「幼稚園WARS」感想(ネタバレ注意)~「ジャンプ+」でインディーズ連載を勝ち取った期待作、作者の千葉侑生はどんな人?~

 今回は「ジャンプ+」でインディーズ連載を勝ち取った(注)期待作「幼稚園WARS(ようちえんうぉーず)」について解説します。

 「幼稚園WARS」は世界の重鎮の子が通うブラック幼稚園を舞台に、子供たちを狙って襲い来る殺し屋たちを元犯罪者の特殊教諭たちが返り討ちにしていく痛快コメディ作品。

 殺伐としたバトルにほのぼのした絵、幼稚園児レベルの恋愛要素がほど良いアクセントとなった良作です。

 本記事では「幼稚園WARS」のあらすじや主な登場人物、作者の紹介などを踏まえ、その魅力を深掘りしてまいります。
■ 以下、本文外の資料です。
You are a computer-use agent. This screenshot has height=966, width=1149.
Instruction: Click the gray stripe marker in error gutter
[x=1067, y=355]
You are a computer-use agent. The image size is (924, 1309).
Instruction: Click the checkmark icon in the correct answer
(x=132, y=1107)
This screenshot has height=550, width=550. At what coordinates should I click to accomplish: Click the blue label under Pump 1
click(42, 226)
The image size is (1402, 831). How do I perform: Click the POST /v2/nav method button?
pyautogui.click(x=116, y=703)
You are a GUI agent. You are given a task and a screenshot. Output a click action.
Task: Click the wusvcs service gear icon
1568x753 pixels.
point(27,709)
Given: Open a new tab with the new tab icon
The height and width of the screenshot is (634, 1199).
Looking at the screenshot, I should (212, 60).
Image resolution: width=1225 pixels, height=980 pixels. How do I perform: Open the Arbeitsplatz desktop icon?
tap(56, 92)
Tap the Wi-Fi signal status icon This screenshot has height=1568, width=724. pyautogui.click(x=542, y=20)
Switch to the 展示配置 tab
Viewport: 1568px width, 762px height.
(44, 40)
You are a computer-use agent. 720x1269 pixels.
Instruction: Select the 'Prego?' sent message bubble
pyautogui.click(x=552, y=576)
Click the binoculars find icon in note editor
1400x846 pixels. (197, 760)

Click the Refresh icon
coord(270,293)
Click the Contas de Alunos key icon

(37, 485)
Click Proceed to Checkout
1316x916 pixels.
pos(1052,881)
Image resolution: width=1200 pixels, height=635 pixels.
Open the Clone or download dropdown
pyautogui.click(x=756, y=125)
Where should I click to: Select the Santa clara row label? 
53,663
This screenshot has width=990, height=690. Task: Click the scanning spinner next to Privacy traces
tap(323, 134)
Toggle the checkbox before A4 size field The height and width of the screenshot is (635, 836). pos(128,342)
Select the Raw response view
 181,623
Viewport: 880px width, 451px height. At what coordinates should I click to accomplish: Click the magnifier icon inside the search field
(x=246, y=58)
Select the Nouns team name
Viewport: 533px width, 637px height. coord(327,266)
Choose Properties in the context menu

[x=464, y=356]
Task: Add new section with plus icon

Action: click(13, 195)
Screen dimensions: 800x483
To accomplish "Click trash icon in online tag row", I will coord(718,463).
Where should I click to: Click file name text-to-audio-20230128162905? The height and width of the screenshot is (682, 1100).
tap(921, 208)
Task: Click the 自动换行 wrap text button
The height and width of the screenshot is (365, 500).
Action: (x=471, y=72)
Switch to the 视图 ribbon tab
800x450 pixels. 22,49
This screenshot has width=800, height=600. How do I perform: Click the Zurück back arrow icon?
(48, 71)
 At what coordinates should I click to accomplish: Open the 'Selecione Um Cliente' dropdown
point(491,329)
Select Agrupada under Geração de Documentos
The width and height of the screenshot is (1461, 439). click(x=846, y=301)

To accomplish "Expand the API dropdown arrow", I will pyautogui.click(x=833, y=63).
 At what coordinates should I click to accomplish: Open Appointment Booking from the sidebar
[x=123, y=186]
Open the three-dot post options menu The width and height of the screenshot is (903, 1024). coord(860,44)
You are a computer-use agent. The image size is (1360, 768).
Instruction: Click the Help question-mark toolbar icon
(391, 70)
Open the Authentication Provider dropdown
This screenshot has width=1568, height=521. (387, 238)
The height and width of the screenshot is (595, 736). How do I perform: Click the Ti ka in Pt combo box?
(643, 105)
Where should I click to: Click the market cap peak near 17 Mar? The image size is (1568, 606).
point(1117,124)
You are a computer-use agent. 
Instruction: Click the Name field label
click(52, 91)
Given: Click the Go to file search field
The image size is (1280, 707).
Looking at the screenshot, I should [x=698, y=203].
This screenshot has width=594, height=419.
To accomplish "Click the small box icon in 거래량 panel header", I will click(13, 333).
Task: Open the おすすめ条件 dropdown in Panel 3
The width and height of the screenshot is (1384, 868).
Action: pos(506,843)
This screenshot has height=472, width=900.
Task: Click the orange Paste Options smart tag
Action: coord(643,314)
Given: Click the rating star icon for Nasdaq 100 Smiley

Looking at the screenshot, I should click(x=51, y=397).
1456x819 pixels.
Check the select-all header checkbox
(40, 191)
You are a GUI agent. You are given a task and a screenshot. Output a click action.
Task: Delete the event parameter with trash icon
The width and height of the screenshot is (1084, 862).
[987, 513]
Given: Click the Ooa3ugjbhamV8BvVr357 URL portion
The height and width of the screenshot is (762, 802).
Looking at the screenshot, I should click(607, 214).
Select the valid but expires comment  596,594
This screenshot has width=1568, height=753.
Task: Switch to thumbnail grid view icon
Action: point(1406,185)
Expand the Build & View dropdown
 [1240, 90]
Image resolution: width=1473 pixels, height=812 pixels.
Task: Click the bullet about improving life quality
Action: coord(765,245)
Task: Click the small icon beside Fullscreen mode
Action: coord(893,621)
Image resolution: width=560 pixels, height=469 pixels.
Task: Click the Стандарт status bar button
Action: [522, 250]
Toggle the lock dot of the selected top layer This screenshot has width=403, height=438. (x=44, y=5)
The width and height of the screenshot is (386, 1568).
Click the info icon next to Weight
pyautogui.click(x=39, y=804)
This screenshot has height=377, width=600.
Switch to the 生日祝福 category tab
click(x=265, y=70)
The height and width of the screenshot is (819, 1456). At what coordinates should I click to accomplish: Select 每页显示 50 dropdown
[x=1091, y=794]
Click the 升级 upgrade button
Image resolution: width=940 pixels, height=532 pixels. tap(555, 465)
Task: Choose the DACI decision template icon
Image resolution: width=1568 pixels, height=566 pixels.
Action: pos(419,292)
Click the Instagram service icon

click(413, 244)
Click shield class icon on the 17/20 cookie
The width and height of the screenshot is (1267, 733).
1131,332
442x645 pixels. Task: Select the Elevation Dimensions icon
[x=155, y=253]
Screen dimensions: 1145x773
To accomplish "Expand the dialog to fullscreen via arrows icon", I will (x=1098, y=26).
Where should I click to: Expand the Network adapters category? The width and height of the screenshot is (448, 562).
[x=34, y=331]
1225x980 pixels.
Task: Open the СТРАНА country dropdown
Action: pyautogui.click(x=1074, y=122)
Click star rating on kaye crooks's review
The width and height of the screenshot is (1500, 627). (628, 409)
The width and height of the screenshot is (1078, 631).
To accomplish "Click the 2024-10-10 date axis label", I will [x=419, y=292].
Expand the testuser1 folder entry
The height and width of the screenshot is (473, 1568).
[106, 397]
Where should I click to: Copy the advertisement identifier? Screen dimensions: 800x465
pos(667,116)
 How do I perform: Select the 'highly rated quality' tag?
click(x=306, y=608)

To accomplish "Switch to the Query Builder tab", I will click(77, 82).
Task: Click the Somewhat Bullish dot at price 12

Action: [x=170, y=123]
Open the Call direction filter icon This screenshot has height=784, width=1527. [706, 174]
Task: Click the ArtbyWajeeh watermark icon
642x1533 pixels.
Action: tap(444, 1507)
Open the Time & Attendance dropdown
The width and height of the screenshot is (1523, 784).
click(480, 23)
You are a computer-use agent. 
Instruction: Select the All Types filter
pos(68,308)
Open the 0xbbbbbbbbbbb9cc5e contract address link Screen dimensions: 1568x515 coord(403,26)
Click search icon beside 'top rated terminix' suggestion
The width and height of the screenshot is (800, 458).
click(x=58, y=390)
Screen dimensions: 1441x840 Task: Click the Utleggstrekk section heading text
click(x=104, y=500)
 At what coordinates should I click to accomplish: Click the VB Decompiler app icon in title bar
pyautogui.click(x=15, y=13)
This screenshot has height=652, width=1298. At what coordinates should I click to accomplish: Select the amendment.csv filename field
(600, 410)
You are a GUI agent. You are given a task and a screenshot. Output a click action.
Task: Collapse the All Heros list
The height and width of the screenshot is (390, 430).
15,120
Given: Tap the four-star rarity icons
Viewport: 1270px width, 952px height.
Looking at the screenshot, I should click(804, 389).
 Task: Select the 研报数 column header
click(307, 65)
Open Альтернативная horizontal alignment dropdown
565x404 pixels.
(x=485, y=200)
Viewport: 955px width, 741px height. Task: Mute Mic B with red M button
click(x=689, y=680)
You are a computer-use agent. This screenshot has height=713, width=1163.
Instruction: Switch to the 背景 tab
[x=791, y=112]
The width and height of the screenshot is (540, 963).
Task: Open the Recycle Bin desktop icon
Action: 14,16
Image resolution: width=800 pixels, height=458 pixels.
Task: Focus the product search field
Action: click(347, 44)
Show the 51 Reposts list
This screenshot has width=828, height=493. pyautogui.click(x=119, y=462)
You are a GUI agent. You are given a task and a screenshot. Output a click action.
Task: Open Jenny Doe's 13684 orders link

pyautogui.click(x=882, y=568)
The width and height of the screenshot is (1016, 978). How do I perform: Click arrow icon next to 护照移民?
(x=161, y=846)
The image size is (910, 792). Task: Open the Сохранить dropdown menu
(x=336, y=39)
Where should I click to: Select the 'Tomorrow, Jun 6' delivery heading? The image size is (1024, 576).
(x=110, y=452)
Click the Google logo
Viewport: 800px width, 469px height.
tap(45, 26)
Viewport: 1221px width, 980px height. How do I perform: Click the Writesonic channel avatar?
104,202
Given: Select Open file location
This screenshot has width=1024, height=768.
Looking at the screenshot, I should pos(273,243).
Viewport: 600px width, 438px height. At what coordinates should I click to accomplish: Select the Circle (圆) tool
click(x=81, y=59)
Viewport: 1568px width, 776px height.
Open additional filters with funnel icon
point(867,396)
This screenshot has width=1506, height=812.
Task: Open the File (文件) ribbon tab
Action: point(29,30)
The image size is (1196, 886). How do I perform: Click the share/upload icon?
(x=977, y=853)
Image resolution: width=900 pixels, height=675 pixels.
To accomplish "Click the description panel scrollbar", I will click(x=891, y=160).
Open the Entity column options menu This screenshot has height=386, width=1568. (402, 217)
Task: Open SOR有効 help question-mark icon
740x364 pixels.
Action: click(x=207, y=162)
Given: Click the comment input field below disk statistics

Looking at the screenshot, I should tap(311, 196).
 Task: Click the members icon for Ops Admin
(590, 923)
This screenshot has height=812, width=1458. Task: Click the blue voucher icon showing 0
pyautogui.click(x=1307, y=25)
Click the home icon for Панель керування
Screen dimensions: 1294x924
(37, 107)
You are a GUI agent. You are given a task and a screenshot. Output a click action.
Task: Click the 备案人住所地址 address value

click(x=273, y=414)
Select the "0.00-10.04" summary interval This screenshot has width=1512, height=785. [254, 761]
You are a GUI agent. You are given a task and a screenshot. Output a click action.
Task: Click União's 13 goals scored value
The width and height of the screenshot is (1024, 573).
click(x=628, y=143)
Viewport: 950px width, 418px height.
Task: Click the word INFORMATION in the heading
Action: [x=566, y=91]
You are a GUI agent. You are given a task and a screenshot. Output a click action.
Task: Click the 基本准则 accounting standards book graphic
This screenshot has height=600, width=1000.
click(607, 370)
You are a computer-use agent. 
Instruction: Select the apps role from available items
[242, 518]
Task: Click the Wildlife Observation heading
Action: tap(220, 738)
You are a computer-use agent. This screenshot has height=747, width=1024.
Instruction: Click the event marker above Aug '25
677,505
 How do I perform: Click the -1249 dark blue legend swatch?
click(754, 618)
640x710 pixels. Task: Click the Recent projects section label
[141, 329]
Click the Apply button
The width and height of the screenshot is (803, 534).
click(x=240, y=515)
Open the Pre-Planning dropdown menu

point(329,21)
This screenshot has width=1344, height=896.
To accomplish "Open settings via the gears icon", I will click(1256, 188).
(注)21話よりインディーズ連載から通常連載へ移行済み。

「幼稚園WARS」あらすじ(ネタバレ注意)

引用元:幼稚園WARS

 物語の舞台は命を狙われやすい世界の重鎮たちの子供が通うブラック幼稚園。

 そこでは本作の主人公”たんぽぽ組”のリタ先生がいつものように、

「出会いないよね……」
「幼稚園の先生って……」

 と嘆き、園児たちに慰められていました。

 そこに突如現れる園児を狙った殺し屋。

 遠距離から放たれた狙撃は、しかしリタ先生のスコップで容易く防がれてしまいます。

 動揺する殺し屋を一瞬で見つけ出し、追い詰めるリタ先生。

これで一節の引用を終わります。